More good came out of what Jake eventually began to think of as The Ritual of the Question than he would have imagined – or, given the circumstances, wished for.

It was a simple fact, but he learned it better day by day. The war had rearranged his whole world, and the only real constant, from before to after, was Ziyal’s nightly proposal – and, as he was beginning to see, Ziyal herself, with her clarity and determination, her refusal to be diminished by this war.

There was a moment when he thought she might start to forget about the ritual. As she spent more time with her father, started to think more seriously about Cardassia and about what it meant to her to be Cardassian and about the possibility of a life in the Union, he thought she might start to neglect their evenings at Quark’s, their dinners with Major Kira, their late-night card games in his quarters. But she never missed her question even once.

Sometimes it was just a matter of course. Over dinner, say. Casually.
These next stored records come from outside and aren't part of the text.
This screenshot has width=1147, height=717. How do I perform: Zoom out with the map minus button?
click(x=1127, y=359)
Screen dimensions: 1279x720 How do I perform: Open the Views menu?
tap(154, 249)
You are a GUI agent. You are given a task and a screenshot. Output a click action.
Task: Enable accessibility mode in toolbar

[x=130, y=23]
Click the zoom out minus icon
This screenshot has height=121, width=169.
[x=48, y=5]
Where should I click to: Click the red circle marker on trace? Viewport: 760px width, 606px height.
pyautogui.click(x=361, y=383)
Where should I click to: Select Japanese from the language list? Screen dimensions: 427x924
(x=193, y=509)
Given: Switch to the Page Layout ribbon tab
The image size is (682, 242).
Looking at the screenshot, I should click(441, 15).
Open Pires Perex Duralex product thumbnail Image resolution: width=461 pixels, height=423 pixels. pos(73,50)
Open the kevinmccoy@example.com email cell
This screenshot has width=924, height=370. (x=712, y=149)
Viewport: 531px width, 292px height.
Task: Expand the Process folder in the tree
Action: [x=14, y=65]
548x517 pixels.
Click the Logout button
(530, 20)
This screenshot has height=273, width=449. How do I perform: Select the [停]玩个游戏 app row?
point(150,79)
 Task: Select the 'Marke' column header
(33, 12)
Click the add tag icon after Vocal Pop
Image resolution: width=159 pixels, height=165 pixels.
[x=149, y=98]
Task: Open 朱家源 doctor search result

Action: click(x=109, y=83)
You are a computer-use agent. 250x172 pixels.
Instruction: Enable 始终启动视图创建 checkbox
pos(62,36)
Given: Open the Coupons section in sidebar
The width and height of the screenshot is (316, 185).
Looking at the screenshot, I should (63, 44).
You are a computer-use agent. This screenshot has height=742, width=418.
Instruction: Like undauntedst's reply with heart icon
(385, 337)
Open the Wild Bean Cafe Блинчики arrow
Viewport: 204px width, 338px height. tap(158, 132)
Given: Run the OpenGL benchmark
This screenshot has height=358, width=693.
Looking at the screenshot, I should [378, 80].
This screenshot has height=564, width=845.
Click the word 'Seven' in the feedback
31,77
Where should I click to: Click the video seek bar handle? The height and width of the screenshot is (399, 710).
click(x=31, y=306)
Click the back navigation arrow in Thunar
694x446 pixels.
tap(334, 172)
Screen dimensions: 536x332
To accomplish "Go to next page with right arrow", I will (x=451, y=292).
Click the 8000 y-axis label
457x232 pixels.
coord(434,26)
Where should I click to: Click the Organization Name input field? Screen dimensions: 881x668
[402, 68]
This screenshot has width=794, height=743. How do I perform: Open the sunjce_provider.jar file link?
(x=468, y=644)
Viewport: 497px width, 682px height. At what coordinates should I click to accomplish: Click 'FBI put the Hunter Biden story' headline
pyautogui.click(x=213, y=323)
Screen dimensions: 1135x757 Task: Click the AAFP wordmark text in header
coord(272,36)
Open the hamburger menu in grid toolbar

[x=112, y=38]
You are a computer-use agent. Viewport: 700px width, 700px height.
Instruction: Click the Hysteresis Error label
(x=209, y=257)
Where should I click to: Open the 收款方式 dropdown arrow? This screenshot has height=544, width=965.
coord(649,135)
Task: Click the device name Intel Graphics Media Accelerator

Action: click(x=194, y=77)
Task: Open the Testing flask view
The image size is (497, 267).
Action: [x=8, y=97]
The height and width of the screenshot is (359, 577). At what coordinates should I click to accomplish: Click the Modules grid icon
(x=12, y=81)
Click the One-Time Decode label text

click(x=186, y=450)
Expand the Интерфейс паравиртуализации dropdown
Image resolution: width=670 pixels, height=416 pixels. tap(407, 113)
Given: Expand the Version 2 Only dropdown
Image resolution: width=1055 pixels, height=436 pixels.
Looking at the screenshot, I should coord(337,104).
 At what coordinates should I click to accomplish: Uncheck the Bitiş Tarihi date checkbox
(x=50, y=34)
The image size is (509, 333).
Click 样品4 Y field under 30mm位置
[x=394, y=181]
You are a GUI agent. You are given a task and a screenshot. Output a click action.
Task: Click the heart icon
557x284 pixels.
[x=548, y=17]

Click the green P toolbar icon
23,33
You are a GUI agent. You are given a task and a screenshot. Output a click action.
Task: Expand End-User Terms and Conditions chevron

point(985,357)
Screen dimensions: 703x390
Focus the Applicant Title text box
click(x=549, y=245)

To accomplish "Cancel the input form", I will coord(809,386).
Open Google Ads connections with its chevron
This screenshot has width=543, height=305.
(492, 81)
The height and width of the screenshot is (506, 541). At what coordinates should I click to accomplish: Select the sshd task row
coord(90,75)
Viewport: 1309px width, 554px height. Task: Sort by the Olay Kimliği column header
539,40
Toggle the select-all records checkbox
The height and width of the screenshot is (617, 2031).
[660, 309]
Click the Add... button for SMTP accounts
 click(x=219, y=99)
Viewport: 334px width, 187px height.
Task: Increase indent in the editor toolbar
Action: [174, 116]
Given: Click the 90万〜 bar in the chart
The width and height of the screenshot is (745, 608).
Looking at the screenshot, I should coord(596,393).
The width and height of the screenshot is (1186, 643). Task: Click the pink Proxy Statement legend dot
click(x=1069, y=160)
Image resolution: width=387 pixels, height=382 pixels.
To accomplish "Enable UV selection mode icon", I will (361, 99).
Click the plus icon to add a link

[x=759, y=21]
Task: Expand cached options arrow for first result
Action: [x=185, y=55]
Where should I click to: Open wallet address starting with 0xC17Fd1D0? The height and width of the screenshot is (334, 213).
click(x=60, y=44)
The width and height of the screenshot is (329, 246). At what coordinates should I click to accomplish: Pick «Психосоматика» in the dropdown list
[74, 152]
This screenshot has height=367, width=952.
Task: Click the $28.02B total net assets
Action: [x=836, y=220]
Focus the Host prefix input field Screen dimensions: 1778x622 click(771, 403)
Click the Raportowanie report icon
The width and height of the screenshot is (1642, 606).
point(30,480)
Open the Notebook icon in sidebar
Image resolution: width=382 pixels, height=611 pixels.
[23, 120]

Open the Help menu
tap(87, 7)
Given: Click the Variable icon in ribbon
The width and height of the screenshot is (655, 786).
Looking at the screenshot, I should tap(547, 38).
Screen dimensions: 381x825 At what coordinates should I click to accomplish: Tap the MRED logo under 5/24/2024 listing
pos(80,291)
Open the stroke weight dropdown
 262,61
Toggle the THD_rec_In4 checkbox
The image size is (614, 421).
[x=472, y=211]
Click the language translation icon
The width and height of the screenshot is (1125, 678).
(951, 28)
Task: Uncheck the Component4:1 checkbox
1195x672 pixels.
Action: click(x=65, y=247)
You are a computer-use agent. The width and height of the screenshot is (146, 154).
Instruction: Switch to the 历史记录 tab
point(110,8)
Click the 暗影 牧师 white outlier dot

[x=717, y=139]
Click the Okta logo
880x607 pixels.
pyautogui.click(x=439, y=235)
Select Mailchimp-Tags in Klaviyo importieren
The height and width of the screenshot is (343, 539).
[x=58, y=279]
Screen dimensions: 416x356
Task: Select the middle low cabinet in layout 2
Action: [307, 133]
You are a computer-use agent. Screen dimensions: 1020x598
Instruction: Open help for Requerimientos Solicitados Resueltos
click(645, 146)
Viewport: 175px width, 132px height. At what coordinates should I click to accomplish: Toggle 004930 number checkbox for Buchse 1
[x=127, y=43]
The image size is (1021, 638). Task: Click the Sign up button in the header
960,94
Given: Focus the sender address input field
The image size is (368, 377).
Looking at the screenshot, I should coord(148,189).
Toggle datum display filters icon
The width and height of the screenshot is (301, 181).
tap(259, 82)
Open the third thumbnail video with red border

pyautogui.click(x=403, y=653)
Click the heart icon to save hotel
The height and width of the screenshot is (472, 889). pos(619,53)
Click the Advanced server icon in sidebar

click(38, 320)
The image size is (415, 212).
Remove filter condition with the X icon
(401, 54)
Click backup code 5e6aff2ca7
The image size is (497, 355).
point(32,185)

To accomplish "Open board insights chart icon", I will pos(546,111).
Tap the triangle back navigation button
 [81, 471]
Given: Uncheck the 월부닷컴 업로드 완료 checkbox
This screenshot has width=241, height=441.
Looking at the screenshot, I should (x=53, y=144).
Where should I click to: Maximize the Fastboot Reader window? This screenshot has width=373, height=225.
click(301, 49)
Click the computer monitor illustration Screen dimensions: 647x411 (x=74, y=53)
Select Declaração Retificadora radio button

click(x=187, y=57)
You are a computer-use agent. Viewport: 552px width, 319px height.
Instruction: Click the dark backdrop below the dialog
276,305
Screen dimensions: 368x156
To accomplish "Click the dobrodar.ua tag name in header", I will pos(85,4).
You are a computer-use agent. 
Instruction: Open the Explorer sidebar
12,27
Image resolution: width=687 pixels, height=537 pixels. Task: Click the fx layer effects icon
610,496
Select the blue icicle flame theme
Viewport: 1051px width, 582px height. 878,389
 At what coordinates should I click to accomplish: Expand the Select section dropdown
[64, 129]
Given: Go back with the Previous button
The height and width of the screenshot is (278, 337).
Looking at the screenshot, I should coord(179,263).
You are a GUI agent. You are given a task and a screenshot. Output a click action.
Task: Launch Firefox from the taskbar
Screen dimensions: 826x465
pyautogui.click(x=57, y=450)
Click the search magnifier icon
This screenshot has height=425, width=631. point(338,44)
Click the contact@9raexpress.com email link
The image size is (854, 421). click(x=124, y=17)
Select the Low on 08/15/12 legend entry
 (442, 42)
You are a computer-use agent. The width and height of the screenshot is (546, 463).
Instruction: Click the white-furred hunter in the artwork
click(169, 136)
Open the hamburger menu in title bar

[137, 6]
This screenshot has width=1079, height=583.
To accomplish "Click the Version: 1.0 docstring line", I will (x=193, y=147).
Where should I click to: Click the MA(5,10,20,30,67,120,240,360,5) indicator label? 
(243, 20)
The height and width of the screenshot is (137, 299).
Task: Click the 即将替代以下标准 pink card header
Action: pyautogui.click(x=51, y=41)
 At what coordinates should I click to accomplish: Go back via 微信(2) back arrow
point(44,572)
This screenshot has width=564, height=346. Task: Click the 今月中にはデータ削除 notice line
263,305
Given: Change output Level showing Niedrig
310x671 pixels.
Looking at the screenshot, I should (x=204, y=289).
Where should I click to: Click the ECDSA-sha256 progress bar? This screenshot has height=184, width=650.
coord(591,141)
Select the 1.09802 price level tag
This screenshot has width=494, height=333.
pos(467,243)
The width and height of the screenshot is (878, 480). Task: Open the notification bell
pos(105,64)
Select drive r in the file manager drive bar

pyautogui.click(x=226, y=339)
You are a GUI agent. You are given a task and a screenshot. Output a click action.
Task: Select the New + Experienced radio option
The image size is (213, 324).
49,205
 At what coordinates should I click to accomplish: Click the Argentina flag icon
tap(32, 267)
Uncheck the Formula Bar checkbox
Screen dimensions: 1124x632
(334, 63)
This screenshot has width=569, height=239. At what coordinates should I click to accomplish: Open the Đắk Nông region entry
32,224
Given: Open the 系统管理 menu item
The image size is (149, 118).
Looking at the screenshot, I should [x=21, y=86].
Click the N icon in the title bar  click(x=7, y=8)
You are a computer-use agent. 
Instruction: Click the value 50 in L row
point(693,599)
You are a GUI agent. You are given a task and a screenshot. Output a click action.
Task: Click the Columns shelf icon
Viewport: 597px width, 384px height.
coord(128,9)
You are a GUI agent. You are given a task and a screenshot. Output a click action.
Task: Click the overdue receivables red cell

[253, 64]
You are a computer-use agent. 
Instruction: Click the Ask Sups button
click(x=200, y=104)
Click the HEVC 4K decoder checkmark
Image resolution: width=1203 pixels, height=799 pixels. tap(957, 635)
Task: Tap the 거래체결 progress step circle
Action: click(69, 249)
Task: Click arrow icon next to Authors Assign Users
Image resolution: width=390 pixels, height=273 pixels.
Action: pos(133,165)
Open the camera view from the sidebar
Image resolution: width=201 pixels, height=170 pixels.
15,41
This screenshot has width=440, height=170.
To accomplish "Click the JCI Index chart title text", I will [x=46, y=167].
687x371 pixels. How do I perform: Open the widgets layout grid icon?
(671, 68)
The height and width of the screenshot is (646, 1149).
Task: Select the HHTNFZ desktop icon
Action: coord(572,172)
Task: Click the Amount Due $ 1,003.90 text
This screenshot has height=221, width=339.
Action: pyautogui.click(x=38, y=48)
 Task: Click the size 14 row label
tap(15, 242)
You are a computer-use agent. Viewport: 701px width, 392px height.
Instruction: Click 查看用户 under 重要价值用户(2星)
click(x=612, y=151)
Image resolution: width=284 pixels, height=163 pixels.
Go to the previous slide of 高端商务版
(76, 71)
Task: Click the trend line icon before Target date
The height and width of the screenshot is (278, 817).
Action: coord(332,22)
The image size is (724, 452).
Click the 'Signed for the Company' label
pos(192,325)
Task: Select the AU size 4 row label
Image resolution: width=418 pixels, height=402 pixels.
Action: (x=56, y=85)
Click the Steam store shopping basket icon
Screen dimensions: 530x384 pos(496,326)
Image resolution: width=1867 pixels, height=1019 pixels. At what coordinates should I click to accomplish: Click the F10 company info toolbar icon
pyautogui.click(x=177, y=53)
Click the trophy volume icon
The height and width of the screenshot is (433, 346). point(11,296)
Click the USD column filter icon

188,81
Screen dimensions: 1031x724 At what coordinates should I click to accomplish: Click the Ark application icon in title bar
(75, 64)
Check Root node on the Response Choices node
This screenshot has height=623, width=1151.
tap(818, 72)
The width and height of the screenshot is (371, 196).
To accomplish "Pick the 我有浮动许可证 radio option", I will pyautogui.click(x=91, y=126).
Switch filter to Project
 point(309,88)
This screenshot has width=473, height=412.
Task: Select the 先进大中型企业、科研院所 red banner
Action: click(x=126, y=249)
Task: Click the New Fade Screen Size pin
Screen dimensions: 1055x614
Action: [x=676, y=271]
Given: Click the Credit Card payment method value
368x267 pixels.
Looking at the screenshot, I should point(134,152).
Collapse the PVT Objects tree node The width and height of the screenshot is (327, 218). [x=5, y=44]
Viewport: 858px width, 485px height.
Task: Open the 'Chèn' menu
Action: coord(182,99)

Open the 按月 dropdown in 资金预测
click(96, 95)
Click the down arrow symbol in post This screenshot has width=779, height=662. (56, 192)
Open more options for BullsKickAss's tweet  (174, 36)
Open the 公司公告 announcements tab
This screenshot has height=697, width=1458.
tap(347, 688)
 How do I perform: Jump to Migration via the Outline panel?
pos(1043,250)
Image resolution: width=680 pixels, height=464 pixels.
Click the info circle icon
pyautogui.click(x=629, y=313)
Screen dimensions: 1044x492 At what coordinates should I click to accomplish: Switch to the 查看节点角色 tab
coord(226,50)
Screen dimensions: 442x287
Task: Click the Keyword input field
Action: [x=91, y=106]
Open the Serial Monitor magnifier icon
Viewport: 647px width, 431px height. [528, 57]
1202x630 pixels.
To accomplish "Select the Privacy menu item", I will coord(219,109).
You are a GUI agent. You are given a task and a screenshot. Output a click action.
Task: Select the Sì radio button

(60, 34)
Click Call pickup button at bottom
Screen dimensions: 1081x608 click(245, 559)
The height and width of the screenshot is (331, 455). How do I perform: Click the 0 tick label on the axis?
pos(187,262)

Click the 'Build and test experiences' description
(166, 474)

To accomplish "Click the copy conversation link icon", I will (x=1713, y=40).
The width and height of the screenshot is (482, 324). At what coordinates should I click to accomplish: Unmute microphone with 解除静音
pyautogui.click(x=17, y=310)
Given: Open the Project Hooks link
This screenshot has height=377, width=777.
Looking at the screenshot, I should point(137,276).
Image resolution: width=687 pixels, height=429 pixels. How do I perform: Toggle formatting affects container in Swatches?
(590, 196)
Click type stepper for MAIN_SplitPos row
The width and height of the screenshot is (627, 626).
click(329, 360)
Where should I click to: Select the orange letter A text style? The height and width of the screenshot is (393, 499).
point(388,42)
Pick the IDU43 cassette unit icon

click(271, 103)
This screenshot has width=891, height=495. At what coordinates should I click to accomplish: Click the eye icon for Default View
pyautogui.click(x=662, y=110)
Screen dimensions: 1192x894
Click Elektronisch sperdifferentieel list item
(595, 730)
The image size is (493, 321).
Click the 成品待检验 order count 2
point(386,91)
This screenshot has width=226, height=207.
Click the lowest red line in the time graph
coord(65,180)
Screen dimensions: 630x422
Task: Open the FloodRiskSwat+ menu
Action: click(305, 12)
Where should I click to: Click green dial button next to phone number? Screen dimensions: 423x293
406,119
With Rom and Leeta lost to the world, whispering together, and the Major imbroiled in voluble conflict with Quark, their bizarre little war-made family all distracted, just casually, Ziyal would lean across the table and, with one of many possible smiles, she would say, ‘Jake Sisko, you’re going to marry me one day, and you might as well accept it.’ And she would straighten and return, as though nothing had passed between them, to her food and the conversation, chatting happily (and, he couldn’t help but observe, articulately and intelligently) about early Bajoran line-drawing or twenty-third century Romulan espionage novels or the relative sublimity of Kira’s latest experiment with hasperat brine. And he wouldn’t even have time to object or blush or sigh, or throw up his hands, and that would be that.

Sometimes she would surprise him, and he would laugh, and she would arch her elegant ridged brows as if to say, ‘You’re coming along.’ She’d get him in the morning, sometimes, catch him off guard over his coffee as he sat writing in the replimat. In a stroke of sheer frustration, once, unable to find a satisfactory end for a story, he dashed off an agitatedly italicized, ‘ _And he just lived happily ever fucking after_.’ He rose to refill his coffee, and when he returned, he found his sentence amended: ‘... _because he married Tora fucking Ziyal_.’ He hadn’t even seen her come in, or leave. (Cardassian. Definitely. Though if Major Kira was anything to go by, maybe just Bajoran after all. Still, nothing had actually exploded. Yet. Cardassian, then.) Yes, he laughed. An hour later in a corridor, she winked at him, and he stroked his jaw to hide his blush and shrugged against her father’s glare.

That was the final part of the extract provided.